After serving his ban, he joined Oldham ahead of the 2009 season. After a brief spell with Barrow Raiders, Allen joined Widnes for the second time in 2010 and was made club captain. He made 26 appearances in the 2012 season and, in October, signed a new contract until the end of the 2014 season. He was released at the end of the 2014 season, and was signed by Whitehaven. Injury prevented him from playing during 2017 and he signed for Rochdale Hornets at the end of the season.

==International career==
He was included in the 2003 England Academy squad to face the Australian Institute of Sport. He was selected for the 2004 Academy Origin Series and the 2004 England Academy U-18s tour.
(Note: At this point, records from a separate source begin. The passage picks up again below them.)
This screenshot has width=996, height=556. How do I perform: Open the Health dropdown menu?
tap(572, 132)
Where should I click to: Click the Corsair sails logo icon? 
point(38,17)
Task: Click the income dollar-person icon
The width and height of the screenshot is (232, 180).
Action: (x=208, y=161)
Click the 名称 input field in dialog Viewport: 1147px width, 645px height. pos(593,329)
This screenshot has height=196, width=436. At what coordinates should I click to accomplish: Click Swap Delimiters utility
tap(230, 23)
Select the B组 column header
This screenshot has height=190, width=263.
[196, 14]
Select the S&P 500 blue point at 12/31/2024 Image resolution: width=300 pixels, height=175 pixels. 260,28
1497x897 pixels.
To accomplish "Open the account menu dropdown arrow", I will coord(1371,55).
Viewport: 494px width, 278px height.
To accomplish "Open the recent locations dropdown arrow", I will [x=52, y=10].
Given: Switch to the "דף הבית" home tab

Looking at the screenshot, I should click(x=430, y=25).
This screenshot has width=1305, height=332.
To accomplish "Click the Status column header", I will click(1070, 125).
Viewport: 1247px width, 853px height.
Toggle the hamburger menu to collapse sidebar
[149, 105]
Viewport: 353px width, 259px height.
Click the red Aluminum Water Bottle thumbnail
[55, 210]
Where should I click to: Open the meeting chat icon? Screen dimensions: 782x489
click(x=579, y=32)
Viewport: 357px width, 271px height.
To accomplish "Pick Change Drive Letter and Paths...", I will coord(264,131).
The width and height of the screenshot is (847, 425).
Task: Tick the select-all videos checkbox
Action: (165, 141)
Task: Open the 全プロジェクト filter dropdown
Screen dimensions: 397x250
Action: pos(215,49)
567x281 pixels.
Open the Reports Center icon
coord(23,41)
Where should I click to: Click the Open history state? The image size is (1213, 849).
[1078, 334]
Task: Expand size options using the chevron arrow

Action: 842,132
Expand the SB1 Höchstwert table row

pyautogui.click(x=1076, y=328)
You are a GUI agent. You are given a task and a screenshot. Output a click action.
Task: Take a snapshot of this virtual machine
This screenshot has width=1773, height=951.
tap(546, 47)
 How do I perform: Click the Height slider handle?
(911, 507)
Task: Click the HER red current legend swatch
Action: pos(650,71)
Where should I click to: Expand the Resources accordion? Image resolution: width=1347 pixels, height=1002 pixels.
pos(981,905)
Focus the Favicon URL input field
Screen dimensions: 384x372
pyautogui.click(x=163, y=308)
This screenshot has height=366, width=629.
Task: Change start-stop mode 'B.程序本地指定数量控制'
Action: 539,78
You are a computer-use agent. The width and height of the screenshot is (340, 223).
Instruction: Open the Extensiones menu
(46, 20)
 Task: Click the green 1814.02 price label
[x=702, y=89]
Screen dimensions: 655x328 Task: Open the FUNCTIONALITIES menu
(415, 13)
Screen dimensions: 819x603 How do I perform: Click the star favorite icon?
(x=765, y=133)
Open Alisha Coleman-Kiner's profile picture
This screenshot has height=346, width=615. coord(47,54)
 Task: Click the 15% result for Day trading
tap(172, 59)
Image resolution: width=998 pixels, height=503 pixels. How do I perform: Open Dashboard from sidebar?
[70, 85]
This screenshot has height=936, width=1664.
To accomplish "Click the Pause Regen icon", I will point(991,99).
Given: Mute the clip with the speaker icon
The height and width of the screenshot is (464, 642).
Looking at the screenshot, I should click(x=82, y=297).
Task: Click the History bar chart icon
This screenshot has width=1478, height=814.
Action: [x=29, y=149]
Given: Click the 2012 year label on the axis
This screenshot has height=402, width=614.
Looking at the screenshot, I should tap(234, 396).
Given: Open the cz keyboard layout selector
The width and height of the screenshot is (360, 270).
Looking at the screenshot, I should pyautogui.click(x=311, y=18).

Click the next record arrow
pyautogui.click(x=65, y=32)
In 2006 he was selected for Ireland along with six other Widnes players for the country's World Cup qualifying matches.

In 2016, he was called up to the Ireland squad for the 2017 Rugby League World Cup European Pool B qualifiers.

==Trivia==
- Allen's father, John, was a professional player with Swinton.
- He attended Fairfield High School in Widnes from 1997 to 2002.